_Short exercise_
From the acting interview below, copy out each sentence that uses the word "audience".

_Extracted text_
---------------

I knew that choosing the arts was going to be the harder career in terms of security, but the wonderful journey I’ve had with doing what I do is it is a path of self-discovery and I also think that the arts provides a whole lot of healing.

I would definitely agree with that. Now you mentioned your writing and I know you’ve written a lot of plays and you’ve done a lot of theater. How do those mediums differ for you creatively from say, doing film?

You know, it all feeds into everything. Firstly, I’ll say that the nuts and bolts of acting does not change. The job remains the same, to be real in imaginary circumstances. The difference for me, in a nutshell, is in theater you go out to your audience. You project out to your audience and obviously sometimes you’re in huge auditoriums.

With the camera, whether that’s for TV or for film, you let the camera come inside. That’s the biggest difference: Theater you go out to your audience. Camera, you let the camera come inside. So, you need to be open, you need to be available and that comes with a certain vulnerability. You have to figure out the inner life.

I try to teach young actors this: the camera does not see dialogue. It does not see words going across the screen, unless it’s a subtitled film. What the camera sees is human behavior. What the camera sees is what the actor is thinking and feeling. You have to get all of that in place first, in order to understand where the dialogue’s coming from.

---------------

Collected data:
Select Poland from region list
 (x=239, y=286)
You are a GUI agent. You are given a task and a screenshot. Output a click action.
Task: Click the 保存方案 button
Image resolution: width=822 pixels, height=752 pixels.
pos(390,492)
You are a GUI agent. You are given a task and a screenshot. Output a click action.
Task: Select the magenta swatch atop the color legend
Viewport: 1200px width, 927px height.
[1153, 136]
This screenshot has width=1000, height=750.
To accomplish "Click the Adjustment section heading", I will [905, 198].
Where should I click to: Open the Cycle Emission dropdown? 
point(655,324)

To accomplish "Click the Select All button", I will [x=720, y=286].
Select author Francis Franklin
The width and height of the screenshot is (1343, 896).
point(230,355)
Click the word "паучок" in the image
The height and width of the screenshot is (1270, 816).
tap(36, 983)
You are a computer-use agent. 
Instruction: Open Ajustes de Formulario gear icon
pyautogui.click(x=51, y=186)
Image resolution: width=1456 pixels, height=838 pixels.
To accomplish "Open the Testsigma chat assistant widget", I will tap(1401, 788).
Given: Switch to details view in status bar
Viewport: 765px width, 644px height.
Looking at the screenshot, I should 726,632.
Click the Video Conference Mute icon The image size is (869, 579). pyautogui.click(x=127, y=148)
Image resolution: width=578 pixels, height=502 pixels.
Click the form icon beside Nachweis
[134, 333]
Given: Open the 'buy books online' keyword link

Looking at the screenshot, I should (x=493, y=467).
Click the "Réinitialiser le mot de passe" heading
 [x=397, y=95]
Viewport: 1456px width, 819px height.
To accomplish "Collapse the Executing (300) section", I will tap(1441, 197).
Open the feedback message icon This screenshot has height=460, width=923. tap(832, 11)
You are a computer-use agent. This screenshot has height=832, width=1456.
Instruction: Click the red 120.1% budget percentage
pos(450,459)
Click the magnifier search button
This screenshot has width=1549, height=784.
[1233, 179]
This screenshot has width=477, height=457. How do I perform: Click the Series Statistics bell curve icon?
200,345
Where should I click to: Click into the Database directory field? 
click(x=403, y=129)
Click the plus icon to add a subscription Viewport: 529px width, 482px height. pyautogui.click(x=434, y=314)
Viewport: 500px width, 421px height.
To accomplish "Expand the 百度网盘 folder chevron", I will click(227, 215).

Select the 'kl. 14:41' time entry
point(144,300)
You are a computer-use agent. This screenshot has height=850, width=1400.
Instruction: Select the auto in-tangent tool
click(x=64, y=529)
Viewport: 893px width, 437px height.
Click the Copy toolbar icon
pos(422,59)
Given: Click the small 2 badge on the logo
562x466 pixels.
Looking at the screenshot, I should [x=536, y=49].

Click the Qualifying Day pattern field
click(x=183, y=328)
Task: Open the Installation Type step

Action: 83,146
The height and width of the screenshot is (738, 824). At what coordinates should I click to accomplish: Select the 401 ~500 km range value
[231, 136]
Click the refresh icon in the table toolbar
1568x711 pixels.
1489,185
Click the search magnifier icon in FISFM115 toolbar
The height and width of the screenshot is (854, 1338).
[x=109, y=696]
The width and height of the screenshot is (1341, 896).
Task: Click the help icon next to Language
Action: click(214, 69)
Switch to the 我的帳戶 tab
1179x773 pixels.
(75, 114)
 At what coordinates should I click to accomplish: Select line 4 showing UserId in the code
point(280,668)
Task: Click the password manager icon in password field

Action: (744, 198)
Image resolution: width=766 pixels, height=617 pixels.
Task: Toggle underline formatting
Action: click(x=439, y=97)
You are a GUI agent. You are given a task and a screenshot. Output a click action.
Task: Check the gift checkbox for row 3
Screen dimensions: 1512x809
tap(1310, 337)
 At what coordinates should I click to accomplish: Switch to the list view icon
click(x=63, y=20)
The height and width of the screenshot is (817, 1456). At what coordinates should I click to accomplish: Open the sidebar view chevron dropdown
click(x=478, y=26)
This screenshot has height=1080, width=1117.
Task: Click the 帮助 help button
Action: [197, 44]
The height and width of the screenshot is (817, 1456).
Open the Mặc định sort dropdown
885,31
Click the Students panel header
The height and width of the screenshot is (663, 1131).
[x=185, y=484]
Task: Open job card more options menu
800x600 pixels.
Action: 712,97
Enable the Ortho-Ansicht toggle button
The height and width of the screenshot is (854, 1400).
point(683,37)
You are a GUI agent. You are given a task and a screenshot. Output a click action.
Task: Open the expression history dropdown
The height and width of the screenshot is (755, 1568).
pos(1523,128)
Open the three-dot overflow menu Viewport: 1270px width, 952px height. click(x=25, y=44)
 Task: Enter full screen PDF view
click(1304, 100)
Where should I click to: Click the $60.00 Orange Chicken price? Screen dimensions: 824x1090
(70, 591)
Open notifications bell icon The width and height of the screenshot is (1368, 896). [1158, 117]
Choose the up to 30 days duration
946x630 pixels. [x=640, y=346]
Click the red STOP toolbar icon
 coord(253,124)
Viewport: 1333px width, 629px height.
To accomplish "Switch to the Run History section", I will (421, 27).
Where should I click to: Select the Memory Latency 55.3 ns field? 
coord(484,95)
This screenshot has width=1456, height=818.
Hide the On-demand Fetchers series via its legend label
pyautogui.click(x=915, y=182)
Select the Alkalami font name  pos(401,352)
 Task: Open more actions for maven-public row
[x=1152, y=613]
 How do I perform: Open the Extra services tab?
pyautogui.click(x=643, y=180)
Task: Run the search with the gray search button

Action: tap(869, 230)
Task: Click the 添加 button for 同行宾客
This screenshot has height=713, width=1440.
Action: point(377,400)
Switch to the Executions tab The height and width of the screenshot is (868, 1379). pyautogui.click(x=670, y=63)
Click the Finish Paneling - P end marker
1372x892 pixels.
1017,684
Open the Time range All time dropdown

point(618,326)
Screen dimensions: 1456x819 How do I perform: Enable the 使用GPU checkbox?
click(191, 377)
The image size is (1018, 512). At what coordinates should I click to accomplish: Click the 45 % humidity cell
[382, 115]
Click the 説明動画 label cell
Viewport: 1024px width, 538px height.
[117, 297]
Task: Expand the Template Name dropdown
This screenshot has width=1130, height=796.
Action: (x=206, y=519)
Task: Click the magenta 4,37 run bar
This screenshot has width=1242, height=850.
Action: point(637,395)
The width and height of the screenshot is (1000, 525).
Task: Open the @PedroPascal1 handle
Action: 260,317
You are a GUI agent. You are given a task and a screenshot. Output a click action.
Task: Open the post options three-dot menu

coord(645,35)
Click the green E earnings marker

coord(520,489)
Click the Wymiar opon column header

---------------

_Task output_
- The difference for me, in a nutshell, is in theater you go out to your audience.
- You project out to your audience and obviously sometimes you’re in huge auditoriums.
- That’s the biggest difference: Theater you go out to your audience.